Which brings me to the second level. As children, we have no control over our lives and our surroundings; our parents or guardians do. Obviously, this boy doesn’t either. What makes it worse is neither do the adults. We look to our parents to give us a home, to protect us, to guide us through our formative years. The Holocaust upended the lives of thousands of innocent people and, as the throw up shot subtly indicates, all of these important facets were lost. How could their parents protect them and give them a stable home if they couldn’t?


So who is this little boy I speak of?  He's one of a small group of Polish Jews who pay an anti-Semitic sewer worker, Leopold Socha (Robert Wieckiewcz) to hide them underground. The Nazis overtake the Polish Ghetto of Lvov, and set up a concentration camp. Some of the survivors are interesting characters. The most notable is a total jerk of a husband who cheats on his wife (right in plain view of her, no less) and leaves his mistress when she becomes pregnant. The focus, however, is on Socha, who starts out as a Jew-hater but transforms into a more tolerant, selfless savior.
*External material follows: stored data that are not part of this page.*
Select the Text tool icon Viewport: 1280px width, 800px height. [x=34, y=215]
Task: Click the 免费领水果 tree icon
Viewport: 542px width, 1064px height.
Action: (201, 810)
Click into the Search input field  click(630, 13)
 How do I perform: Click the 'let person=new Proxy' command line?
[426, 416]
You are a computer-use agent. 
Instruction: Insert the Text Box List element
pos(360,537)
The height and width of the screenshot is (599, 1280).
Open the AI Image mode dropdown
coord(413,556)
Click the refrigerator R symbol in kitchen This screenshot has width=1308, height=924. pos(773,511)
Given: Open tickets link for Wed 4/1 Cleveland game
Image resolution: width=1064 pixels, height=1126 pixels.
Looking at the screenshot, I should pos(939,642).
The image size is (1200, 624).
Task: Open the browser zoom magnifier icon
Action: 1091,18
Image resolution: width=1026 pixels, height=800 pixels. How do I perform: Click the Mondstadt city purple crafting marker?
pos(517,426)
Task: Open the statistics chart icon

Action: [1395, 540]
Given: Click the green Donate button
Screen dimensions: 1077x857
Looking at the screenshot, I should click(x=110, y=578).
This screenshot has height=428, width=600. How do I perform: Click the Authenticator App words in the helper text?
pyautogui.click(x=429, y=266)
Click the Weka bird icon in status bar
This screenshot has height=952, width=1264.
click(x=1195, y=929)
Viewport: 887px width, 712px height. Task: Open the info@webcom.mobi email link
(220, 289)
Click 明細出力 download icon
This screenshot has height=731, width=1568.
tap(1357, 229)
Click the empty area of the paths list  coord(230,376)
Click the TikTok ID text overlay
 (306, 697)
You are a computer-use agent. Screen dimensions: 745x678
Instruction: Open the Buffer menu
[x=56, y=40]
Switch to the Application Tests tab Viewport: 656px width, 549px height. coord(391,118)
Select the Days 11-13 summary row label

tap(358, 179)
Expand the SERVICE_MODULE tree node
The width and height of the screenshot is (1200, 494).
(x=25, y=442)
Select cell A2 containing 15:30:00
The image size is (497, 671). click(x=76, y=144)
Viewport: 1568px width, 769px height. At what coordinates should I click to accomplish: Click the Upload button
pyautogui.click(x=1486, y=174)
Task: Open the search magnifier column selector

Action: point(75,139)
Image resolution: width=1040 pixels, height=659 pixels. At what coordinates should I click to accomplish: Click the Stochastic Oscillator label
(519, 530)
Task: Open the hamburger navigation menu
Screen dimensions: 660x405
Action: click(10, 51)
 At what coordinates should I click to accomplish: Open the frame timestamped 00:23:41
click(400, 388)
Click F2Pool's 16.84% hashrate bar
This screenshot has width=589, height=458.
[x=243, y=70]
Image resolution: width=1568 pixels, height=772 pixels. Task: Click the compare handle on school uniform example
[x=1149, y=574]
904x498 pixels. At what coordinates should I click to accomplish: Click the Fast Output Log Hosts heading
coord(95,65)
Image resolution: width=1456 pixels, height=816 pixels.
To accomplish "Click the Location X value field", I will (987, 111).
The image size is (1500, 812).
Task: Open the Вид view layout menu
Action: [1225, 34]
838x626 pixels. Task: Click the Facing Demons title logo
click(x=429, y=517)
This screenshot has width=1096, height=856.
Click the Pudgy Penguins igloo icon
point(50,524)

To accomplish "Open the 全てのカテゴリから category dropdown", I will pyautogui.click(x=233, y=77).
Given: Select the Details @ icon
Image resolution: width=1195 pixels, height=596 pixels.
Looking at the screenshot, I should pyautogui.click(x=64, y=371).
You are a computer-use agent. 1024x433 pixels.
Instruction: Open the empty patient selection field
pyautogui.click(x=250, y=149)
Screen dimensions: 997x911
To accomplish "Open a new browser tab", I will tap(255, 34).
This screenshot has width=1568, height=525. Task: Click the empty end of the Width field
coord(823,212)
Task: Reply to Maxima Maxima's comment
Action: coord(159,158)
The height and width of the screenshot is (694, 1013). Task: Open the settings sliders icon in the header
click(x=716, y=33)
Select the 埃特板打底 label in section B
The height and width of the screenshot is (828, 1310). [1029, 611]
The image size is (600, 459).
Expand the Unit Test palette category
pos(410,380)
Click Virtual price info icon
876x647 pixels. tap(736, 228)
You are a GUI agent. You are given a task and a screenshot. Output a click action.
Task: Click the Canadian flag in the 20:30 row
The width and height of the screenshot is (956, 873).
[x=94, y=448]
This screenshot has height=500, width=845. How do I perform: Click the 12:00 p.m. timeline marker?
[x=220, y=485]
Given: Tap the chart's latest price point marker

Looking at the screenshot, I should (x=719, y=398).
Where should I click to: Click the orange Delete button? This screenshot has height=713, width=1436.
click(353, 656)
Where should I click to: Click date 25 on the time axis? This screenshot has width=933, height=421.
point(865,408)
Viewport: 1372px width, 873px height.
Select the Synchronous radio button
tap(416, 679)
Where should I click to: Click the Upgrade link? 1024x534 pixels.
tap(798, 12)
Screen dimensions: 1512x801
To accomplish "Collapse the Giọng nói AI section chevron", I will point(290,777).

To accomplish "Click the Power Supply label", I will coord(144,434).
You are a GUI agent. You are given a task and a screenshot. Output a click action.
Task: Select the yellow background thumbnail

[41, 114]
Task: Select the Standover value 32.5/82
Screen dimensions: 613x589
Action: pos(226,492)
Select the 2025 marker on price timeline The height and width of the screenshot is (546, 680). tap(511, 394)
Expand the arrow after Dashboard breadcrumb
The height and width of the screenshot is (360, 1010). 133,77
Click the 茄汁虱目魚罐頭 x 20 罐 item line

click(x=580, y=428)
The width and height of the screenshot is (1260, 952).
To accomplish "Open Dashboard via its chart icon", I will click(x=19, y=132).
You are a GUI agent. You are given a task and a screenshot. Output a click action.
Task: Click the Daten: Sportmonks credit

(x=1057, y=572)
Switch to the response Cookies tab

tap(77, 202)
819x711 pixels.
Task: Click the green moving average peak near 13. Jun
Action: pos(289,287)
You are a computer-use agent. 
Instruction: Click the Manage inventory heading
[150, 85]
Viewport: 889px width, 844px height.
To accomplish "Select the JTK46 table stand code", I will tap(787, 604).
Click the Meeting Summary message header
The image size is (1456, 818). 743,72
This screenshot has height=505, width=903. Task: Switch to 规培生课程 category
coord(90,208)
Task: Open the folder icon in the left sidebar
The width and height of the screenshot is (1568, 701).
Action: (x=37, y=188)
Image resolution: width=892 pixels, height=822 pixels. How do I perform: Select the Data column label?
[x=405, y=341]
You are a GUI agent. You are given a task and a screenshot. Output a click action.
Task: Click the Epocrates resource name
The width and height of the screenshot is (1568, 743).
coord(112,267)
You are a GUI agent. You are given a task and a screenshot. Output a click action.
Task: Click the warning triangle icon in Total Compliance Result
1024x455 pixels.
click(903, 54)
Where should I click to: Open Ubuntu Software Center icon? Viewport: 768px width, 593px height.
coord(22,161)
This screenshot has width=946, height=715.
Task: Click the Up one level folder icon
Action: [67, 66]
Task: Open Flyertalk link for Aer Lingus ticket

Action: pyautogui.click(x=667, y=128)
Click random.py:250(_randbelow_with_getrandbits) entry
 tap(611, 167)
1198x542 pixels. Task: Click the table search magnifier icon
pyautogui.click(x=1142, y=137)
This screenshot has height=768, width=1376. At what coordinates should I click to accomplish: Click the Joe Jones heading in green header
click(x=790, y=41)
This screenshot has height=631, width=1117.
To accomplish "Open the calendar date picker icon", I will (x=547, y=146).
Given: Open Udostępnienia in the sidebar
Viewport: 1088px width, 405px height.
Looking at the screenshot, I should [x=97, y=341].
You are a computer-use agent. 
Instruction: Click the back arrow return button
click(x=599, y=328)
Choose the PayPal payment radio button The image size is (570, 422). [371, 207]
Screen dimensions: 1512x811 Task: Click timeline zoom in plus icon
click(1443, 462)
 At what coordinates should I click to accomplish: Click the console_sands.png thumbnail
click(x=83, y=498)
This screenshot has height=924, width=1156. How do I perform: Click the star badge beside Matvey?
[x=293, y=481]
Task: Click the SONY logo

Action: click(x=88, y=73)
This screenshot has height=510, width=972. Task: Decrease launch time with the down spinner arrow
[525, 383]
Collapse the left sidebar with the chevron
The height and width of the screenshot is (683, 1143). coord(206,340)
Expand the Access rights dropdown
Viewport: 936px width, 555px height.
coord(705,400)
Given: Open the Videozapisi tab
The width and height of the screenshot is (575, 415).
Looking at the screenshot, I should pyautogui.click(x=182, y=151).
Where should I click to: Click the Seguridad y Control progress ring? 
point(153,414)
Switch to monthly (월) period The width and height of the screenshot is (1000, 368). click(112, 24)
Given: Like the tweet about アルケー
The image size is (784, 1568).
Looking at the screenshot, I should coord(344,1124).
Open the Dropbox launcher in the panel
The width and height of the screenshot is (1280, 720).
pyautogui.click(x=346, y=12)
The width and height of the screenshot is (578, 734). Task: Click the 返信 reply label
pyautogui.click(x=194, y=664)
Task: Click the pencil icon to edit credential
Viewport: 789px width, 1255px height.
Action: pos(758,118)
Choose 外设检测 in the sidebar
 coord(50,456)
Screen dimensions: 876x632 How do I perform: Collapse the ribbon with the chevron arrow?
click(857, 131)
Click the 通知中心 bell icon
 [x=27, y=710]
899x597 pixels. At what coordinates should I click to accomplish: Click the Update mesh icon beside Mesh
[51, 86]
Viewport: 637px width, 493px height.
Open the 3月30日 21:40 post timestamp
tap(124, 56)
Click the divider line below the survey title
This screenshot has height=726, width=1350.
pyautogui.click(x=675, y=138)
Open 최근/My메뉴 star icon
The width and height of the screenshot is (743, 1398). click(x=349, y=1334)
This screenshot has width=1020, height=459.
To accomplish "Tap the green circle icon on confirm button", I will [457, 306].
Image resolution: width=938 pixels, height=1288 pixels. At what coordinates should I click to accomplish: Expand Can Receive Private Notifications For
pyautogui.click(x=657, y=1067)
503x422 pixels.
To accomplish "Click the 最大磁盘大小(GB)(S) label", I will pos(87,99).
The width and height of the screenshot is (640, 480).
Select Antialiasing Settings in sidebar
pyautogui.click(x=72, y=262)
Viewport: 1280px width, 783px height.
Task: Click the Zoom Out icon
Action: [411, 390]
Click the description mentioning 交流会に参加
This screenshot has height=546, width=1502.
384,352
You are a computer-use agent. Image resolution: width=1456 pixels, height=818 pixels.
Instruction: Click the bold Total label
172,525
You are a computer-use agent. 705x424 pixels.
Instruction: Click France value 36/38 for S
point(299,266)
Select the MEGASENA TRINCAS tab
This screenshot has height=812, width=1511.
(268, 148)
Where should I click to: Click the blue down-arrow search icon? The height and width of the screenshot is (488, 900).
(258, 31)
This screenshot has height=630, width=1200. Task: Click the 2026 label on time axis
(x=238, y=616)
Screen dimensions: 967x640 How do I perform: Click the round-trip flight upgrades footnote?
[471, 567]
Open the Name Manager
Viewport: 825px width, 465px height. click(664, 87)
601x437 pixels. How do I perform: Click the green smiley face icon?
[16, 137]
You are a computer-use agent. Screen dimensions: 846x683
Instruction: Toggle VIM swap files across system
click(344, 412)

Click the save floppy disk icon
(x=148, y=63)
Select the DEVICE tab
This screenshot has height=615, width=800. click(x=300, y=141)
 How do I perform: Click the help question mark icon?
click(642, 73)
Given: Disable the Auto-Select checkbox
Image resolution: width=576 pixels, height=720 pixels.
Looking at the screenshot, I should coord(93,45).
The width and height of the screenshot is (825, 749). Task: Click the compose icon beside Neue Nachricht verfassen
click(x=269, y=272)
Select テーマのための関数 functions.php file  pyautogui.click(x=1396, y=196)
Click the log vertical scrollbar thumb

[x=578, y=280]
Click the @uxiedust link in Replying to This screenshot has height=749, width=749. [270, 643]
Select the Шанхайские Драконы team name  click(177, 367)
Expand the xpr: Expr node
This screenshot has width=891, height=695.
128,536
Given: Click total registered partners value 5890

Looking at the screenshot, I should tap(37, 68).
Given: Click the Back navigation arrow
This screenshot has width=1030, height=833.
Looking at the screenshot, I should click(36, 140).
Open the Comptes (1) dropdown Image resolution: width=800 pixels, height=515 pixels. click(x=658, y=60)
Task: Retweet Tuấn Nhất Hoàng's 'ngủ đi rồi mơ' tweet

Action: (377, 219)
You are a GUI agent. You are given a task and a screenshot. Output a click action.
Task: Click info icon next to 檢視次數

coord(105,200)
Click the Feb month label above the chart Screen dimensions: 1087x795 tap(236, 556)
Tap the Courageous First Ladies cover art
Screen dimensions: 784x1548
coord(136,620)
The sewer is a disgusting place. Holland and cinematographer Jolanta Dylewska routinely throw in shots of rats trundling about the scummy floors and walls. Thank goodness Smell-O-Vision never became a cinematic mainstay; I would hate to smell what these people smell. In one area, about fourteen survivors are placed in a cramped corridor, but to get there, they have to wade through at least six inches of feces and who-knows-what (no wonder the little boy barfed).


Flashlights provide the primary light source in the sewer. The film stock accentuates the light beams while almost blackening the dark areas to build an eerie, ghostlike atmosphere. Dylewska paints the sewer scenes with a mixture of darkly-toned blue, gray, and black. This palette, combined with the film stock, gives the sewer a slicked-down appearance. The sewers are sludgy, foul, and vile, but they certainly look cleaner and more inviting than what resides above. The Ghetto is as bleak and as colorless as it could be using color film stock. The interiors - namely Socha's home and the bar - provide a variety of colors that complete the trichotomy.


Wieckiewicz gives a quiet, restrained performance as Socha. His anti-Semitism isn't overt, yet you can still see his prejudice in the way he looks at them and talks about them.


When I do my "Best Of" column this year, In Darkness will either be in my Top Ten of 2012 or it will garner an honorable mention. No matter where it ranks by year’s end, In Darkness is one of the best films of the year and worthy of its nomination for this year’s Academy Award for Best Foreign Language Film.




A Sony Pictures Home Entertainment release. Director: Agnieszka Holland. Screenplay: David F. Shamoon, based on the book “In the Sewers of Lvov: A Heroic Story of Survival from the Holocaust” by Robert Marshall. Original Music: Antoni Lazarkiewicz. Cinematography: Jolanta Dylewska. Cast: Robert Wieckiewicz, Benno Furmann, and Agnieszka Grochowska. 145 minutes. Rated R.